### Task prompt:
Reproduce word for word everything from the beginning of the records down to the line that contains "annotation: Dro is", including that line.

╭─ Data records

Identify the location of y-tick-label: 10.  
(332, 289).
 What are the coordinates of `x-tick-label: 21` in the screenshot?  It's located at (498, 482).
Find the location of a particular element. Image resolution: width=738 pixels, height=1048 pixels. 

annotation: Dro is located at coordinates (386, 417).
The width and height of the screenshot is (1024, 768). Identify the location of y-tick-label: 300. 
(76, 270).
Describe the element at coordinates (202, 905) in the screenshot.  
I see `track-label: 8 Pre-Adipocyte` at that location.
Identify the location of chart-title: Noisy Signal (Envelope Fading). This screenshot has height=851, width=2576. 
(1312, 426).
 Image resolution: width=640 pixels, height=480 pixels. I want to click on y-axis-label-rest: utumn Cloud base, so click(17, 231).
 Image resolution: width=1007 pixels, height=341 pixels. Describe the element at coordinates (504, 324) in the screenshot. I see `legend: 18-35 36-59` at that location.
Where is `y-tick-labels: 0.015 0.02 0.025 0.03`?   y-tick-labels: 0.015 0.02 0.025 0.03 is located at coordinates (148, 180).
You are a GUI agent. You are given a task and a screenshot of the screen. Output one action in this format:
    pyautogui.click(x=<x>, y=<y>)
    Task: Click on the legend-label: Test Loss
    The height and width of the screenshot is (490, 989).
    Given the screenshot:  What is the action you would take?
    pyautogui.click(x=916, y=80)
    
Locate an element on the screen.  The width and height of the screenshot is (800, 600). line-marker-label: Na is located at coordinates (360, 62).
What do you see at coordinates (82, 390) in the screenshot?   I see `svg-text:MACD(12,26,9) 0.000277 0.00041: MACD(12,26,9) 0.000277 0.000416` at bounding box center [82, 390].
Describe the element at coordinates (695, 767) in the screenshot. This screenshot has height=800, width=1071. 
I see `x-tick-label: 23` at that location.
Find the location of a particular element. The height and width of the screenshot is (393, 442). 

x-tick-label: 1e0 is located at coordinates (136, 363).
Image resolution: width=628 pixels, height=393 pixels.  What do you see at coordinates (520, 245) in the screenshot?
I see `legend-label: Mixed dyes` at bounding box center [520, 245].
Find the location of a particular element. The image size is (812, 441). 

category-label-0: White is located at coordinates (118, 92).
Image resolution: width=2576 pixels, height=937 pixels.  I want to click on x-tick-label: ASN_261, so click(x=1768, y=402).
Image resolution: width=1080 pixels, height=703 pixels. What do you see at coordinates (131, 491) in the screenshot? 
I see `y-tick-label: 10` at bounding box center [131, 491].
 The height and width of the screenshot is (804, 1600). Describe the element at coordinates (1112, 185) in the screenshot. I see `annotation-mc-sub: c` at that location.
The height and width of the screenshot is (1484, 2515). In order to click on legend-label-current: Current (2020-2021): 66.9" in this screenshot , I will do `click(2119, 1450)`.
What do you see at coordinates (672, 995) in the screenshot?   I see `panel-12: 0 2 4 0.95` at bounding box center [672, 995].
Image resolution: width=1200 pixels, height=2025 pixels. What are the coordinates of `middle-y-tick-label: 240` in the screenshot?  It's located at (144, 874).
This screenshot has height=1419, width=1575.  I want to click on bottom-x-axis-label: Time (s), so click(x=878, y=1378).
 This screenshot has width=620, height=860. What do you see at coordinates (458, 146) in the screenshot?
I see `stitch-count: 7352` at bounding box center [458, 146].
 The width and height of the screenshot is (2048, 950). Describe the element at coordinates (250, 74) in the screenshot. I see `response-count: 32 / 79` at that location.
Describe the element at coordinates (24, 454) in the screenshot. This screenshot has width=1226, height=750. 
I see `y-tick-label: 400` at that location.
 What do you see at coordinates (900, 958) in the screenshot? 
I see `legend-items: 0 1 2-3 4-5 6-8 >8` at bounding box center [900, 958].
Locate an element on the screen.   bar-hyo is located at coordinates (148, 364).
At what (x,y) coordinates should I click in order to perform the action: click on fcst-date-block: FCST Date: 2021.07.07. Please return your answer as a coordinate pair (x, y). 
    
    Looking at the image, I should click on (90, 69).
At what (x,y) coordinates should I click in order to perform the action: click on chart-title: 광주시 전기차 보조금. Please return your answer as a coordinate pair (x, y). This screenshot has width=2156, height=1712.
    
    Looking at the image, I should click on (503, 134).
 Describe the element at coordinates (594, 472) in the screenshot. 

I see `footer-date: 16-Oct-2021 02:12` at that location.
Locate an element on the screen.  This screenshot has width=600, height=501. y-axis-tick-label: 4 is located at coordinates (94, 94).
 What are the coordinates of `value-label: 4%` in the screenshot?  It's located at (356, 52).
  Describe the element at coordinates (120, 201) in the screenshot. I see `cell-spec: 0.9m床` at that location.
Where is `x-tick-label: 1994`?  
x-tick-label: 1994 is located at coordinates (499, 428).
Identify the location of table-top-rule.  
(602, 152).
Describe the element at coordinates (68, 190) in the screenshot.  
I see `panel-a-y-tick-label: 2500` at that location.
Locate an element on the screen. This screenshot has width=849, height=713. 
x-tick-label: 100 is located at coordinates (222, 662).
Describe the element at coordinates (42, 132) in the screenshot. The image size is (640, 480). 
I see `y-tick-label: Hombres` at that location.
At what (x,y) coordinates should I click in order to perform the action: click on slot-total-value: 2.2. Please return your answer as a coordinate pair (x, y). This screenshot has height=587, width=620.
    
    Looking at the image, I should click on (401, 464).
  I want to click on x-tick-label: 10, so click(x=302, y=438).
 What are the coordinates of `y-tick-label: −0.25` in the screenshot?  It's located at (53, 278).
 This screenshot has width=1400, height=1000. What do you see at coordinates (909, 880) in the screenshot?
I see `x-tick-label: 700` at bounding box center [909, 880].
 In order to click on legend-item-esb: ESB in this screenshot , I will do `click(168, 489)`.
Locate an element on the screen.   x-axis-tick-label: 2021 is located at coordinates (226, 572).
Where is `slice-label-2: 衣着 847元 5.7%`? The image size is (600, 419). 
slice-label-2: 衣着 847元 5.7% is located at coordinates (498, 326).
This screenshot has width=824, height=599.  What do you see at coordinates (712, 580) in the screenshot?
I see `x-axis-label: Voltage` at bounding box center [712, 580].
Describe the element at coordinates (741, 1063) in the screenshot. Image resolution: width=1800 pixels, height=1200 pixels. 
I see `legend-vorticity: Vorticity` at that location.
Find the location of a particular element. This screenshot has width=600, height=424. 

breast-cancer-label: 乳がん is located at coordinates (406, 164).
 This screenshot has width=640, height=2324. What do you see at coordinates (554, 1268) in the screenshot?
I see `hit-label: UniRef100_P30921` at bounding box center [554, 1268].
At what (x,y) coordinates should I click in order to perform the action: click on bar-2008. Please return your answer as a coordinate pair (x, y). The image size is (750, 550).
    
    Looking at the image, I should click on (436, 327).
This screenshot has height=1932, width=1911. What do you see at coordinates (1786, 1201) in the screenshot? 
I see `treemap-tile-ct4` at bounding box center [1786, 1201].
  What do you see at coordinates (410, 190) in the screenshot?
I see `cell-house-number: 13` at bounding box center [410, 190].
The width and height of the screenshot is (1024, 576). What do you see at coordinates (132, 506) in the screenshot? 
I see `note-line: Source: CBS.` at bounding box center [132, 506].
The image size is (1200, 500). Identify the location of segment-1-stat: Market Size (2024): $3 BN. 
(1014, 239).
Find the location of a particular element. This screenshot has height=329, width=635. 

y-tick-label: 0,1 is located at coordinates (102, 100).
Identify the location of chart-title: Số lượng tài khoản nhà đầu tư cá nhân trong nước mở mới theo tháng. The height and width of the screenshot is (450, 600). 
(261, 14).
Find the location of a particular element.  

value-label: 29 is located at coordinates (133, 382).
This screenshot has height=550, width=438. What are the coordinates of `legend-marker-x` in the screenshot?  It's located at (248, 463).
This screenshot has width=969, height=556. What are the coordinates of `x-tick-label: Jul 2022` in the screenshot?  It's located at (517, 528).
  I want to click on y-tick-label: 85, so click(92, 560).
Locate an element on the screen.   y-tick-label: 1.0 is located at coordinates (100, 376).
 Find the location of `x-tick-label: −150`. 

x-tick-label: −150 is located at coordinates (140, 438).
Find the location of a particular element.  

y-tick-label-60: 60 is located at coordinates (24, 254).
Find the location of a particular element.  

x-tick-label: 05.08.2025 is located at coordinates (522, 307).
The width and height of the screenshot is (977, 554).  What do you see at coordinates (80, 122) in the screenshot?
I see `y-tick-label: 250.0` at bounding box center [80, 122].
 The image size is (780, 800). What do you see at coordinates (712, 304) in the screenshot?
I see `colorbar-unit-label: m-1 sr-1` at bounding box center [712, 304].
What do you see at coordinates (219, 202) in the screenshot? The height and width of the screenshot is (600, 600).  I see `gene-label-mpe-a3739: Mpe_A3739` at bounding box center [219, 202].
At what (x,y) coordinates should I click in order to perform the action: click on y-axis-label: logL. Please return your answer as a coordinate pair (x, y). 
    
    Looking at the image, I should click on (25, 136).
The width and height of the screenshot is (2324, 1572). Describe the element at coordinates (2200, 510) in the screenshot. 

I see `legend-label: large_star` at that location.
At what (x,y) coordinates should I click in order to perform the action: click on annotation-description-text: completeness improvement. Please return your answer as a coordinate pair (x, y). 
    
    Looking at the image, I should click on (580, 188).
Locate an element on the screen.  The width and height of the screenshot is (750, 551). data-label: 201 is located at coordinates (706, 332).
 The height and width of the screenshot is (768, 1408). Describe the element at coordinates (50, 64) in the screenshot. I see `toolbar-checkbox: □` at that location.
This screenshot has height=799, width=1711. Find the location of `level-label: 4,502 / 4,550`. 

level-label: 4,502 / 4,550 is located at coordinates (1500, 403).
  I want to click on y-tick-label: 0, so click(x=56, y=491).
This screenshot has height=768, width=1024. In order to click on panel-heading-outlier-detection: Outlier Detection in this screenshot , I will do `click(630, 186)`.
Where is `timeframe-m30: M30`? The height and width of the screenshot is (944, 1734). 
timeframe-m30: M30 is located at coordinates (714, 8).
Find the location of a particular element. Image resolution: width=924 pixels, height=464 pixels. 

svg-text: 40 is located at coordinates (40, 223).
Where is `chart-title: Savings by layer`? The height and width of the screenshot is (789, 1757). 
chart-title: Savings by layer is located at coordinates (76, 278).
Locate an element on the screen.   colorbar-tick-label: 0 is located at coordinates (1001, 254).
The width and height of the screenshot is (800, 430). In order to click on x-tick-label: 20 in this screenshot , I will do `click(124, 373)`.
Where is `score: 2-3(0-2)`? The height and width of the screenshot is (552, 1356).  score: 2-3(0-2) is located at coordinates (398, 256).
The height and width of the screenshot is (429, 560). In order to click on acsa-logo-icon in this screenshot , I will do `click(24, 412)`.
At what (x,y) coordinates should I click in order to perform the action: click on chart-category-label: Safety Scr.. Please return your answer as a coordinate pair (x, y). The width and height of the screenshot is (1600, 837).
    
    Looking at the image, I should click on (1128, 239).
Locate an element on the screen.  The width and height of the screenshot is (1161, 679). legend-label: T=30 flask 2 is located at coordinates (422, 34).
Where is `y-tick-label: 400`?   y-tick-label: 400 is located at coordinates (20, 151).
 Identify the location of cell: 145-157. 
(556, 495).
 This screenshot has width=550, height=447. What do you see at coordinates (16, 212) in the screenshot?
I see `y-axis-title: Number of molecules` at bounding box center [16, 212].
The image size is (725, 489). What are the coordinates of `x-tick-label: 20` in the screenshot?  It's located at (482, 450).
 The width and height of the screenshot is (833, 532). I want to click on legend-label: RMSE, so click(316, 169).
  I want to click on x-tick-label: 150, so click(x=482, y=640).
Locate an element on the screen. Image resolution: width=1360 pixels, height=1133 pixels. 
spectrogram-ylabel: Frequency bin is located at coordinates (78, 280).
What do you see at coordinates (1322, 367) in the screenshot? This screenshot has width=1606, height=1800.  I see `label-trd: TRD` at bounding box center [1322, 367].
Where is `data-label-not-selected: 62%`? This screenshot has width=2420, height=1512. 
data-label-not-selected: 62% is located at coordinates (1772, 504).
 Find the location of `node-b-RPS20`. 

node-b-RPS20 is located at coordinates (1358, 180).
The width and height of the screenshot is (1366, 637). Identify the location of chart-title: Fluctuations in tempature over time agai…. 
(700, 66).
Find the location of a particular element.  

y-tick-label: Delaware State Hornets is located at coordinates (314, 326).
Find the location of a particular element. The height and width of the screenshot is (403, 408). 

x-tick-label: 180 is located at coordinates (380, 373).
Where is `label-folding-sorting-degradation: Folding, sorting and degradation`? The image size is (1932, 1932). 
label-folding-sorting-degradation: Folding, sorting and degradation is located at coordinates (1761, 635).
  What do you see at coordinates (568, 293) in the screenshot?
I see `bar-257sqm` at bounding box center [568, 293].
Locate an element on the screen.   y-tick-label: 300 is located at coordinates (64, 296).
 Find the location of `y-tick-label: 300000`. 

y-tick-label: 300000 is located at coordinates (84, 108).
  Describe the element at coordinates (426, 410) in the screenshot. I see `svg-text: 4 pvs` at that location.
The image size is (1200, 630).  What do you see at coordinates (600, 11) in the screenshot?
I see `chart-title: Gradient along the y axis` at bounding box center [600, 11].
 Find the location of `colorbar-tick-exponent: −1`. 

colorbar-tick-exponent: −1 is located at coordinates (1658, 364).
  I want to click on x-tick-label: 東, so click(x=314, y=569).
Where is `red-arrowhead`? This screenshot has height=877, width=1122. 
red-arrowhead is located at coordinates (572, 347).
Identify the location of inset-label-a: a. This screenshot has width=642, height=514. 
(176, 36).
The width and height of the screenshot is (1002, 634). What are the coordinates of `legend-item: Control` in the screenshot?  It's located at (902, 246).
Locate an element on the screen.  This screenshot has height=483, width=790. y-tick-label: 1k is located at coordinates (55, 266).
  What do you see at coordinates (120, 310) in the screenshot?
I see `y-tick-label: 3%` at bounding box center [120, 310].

╰─

### Output for this exercise:
Identify the location of y-tick-label: 10.  
(332, 289).
 What are the coordinates of `x-tick-label: 21` in the screenshot?  It's located at (498, 482).
Find the location of a particular element. Image resolution: width=738 pixels, height=1048 pixels. 

annotation: Dro is located at coordinates (386, 417).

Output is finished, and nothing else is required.